How the Migration Works:
- Deploy Apicurio on OpenShift: Use the Red Hat Operator to deploy an instance of Apicurio Registry.
- Export/Import Schemas: Export your existing schemas from the Confluent Schema Registry. Apicurio provides tooling (such as a command-line tool or import/export APIs) to import this data into its own storage backend.
- Reconfigure Kafka Clients (The “Drop-in” Step): This is the critical step. In your Kafka client applications (producers and serializers), you only need to change the configuration property for the schema registry URL.
- Before (Confluent): schema.registry.url: ‘http://confluent-schema-registry.example.com:8081’
- After (Apicurio): schema.registry.url: ‘http://apicurio-route-on-openshift.example.com/apis/ccompat/v7'
- Because Apicurio’s ccompat endpoint understands the Confluent wire protocol, you do not need to change your existing Confluent SerDes libraries (KafkaAvroSerializer, KafkaProtobufSerializer, etc.) in your applications. This dramatically reduces the scope and risk of the migration.
- Test and Decommission: After thorough testing to ensure all applications are correctly registering and retrieving schemas from Apicurio, you can safely decommission your Confluent Schema Registry instance.
Advantages of this approach:
- Provides a single source of truth for all schemas.
- Unlocks Apicurio’s broader features (e.g., OpenAPI, AsyncAPI support) for all your teams.
- Reduces operational overhead and potential licensing costs from running two systems.
Strategy 2: Co-existence (A Temporary or Phased Approach)

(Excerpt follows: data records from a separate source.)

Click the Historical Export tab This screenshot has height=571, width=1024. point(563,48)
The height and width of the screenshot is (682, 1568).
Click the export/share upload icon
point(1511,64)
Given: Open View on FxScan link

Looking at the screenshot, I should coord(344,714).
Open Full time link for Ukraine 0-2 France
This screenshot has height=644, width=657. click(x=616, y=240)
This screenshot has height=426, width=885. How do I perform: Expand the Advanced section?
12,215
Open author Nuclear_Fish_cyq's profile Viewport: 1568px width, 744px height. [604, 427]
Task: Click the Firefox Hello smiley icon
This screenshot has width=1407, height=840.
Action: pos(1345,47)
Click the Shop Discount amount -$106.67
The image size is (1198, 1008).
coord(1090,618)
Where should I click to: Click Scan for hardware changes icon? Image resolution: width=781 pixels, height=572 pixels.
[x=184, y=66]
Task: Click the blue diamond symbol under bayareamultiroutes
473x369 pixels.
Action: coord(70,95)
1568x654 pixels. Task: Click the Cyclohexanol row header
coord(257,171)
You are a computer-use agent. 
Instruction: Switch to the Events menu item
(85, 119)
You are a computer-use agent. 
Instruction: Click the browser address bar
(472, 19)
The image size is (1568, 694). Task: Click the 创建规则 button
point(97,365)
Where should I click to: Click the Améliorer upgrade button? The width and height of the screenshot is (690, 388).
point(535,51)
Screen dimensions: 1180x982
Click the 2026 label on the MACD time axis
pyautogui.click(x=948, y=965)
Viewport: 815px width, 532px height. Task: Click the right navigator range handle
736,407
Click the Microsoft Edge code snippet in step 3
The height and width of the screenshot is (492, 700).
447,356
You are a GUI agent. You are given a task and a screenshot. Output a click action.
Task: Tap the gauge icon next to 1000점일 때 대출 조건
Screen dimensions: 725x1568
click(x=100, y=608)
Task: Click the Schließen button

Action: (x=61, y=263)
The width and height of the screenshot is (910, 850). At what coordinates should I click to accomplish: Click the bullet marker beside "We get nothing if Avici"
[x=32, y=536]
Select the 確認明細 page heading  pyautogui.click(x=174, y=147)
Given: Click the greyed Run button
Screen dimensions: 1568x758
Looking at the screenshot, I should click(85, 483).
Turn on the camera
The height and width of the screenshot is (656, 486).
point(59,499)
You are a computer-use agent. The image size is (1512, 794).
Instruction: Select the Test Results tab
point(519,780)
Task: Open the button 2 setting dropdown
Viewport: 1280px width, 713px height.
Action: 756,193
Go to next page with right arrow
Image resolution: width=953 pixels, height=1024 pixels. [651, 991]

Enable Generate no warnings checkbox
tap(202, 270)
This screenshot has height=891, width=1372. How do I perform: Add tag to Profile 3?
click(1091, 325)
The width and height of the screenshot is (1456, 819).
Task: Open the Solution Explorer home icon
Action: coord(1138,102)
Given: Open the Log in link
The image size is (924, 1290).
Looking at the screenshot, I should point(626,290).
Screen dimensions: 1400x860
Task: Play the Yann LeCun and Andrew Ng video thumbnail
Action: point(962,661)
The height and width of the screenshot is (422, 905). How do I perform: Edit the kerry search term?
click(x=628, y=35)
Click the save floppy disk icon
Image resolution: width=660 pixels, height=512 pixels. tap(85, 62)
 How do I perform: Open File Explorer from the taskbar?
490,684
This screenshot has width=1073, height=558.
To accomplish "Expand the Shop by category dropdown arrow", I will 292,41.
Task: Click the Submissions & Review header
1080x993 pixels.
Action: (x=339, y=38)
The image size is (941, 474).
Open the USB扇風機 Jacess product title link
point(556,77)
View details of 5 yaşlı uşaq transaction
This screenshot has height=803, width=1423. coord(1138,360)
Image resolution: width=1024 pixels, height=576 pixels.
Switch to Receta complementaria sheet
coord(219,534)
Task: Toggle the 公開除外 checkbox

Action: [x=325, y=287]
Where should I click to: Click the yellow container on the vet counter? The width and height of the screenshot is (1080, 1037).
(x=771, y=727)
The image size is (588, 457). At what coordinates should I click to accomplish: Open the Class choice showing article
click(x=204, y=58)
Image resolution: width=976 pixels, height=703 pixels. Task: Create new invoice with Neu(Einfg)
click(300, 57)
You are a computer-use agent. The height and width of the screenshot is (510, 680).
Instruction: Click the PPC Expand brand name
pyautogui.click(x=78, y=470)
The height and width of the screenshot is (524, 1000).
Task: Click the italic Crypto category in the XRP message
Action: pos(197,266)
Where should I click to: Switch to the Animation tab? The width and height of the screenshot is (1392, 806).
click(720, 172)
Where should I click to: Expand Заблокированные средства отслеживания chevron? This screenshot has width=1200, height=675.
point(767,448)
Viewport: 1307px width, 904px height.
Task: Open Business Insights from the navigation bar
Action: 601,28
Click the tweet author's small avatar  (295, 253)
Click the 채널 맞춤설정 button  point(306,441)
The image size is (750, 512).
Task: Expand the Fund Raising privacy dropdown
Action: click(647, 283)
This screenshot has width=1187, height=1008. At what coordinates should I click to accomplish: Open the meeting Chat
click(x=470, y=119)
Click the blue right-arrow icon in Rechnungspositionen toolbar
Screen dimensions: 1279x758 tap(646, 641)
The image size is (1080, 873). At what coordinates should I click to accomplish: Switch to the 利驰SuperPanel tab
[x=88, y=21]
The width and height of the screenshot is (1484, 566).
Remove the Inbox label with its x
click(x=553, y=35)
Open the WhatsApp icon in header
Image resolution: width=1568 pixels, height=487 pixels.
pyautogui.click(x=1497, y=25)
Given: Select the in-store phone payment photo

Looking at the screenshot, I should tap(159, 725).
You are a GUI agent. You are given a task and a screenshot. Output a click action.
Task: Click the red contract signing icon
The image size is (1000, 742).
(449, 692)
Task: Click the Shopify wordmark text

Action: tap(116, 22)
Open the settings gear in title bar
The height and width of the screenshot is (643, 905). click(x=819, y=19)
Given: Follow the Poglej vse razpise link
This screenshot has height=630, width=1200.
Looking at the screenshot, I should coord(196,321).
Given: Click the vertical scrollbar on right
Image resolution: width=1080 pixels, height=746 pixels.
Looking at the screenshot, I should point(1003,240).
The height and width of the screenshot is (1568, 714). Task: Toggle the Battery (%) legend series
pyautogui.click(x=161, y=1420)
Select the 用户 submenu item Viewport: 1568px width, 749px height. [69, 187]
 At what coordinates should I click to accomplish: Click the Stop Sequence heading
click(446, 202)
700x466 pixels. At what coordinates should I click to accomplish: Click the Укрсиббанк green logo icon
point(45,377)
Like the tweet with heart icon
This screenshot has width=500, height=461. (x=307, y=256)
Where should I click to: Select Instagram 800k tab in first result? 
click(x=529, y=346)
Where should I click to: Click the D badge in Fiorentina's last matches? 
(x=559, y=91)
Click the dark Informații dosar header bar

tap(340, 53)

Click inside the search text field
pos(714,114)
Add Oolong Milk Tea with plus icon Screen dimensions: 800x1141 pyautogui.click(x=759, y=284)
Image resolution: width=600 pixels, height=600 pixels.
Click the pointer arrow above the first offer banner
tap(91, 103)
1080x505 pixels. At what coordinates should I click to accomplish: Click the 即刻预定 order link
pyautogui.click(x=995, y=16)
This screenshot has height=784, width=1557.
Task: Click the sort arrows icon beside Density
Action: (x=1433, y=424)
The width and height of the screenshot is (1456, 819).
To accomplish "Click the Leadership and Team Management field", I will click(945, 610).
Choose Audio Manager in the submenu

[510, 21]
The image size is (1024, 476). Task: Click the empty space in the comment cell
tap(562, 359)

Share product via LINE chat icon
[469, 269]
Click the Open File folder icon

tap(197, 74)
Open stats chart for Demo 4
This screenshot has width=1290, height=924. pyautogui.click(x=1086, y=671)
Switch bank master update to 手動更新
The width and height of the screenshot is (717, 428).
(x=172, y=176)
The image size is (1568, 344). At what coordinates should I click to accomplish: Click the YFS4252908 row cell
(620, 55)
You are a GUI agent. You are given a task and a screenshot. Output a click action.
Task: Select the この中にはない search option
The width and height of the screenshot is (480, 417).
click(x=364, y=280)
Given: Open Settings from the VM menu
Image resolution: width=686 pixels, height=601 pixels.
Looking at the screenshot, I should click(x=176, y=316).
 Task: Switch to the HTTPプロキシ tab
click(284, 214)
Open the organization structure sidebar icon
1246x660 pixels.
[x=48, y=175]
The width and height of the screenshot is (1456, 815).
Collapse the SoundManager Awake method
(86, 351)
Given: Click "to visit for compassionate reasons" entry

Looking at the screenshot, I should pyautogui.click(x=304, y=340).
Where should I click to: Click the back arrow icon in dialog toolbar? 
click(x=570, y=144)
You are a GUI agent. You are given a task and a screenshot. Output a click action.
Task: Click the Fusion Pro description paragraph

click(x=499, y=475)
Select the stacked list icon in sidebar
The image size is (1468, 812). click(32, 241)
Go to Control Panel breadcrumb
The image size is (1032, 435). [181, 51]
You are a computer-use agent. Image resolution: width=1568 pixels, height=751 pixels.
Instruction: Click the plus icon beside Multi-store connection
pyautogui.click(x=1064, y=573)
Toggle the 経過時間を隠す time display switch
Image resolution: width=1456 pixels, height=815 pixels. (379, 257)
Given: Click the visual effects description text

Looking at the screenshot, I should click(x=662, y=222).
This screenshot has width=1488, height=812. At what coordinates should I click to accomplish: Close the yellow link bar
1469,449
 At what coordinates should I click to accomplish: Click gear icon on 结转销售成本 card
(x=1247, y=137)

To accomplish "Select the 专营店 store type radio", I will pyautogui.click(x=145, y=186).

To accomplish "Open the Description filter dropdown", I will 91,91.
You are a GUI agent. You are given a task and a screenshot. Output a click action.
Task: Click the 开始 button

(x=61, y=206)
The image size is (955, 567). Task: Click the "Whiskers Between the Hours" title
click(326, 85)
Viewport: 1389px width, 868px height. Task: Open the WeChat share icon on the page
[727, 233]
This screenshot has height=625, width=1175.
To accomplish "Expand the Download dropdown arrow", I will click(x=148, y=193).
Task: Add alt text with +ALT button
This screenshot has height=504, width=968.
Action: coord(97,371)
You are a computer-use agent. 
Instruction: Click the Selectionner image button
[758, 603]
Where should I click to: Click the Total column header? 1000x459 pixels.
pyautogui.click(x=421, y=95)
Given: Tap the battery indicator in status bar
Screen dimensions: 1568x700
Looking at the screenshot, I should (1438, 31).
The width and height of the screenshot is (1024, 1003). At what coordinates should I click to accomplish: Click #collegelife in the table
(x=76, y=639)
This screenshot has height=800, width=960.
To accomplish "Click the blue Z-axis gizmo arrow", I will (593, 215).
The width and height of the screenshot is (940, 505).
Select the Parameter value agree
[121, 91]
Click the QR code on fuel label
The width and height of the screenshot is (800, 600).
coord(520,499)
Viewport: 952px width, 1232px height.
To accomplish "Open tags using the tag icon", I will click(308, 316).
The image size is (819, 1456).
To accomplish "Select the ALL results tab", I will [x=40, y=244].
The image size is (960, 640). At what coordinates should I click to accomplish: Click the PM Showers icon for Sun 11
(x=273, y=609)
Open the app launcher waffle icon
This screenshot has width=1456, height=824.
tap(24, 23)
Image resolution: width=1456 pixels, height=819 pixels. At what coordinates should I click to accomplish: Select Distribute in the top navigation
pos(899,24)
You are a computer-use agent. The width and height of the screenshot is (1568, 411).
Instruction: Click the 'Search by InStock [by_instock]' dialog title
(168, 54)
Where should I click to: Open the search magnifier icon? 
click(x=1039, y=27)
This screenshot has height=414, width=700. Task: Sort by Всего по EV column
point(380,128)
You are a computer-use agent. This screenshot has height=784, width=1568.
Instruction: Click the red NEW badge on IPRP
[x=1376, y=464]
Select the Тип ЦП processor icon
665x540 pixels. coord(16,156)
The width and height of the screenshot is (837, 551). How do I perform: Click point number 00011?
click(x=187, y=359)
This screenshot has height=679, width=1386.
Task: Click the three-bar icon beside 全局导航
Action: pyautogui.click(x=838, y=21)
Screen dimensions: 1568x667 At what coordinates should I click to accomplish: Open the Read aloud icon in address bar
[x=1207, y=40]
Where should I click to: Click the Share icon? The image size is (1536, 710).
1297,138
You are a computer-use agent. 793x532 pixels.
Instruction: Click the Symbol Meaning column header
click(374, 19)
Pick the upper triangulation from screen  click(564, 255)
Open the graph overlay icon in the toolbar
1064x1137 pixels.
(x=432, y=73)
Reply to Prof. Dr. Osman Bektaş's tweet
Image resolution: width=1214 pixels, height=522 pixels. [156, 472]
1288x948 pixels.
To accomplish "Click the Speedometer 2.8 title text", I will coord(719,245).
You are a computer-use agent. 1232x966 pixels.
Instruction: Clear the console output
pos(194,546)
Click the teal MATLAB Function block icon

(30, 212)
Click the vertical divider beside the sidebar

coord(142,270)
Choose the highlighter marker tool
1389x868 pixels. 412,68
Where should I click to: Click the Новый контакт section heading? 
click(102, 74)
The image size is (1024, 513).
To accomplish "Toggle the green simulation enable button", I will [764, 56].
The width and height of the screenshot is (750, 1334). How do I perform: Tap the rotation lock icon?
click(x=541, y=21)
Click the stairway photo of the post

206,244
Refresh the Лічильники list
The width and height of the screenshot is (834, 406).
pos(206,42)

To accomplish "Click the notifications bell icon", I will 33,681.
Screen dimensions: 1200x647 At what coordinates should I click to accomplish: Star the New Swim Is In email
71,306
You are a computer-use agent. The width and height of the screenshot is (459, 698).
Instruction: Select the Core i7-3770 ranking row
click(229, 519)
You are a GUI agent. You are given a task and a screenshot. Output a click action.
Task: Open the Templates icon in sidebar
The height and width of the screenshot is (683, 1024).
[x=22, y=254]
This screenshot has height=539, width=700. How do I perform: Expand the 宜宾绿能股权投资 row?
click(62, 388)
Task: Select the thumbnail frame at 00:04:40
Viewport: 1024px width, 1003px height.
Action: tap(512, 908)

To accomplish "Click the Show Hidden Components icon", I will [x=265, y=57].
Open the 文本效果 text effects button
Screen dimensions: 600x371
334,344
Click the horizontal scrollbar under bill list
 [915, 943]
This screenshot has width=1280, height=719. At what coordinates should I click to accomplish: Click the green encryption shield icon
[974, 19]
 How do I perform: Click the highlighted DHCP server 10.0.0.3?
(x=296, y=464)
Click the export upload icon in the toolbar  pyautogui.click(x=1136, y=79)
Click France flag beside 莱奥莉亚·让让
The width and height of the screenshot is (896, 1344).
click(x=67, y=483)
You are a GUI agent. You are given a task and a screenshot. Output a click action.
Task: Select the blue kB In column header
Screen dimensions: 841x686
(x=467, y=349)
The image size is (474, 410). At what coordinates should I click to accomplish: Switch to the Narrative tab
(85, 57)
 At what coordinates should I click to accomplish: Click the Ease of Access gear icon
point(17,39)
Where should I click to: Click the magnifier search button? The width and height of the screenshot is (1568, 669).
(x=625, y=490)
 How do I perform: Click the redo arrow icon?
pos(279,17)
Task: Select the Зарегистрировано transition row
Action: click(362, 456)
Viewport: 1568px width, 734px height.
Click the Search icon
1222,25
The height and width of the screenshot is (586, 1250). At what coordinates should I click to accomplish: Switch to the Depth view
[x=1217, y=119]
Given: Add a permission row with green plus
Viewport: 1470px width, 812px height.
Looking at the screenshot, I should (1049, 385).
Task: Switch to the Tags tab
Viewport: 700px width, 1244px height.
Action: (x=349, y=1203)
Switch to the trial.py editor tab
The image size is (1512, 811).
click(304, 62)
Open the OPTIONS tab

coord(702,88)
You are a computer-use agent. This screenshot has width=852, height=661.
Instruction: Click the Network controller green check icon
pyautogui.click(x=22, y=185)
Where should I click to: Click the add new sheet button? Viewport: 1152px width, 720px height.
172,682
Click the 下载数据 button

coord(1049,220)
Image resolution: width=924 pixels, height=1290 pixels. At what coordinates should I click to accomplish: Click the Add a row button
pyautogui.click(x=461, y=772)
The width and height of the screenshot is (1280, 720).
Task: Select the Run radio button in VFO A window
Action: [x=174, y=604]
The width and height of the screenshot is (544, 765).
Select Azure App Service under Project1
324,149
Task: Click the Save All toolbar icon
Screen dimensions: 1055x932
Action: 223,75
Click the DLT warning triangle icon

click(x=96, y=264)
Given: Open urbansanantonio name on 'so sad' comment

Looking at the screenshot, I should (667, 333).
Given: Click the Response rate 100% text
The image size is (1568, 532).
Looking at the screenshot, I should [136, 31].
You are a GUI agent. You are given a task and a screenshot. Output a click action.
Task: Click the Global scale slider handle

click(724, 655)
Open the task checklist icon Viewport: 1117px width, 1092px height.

While not ideal long-term, you can run both registries in parallel.
How it Works:
- Both Apicurio and Confluent Schema Registry run as independent services.
- You configure each Kafka application to point to a specific registry. Team A’s applications might point to Apicurio, while a legacy service (Team B) continues to point to Confluent.
Challenges and Disadvantages:
- Schema Duplication: You will likely need to duplicate schemas across both registries, creating a high risk of divergence and a “split-brain” scenario.
- No Single Source of Truth: This makes governance and discovery extremely difficult. Which registry is the authoritative source for a given schema?
- Increased Operational Complexity: You must maintain, monitor, and secure two separate systems.
- Configuration Headaches: Managing which application points to which registry can become complex and error-prone.
- This strategy is generally only recommended as a short-term, transitional phase during a larger migration project.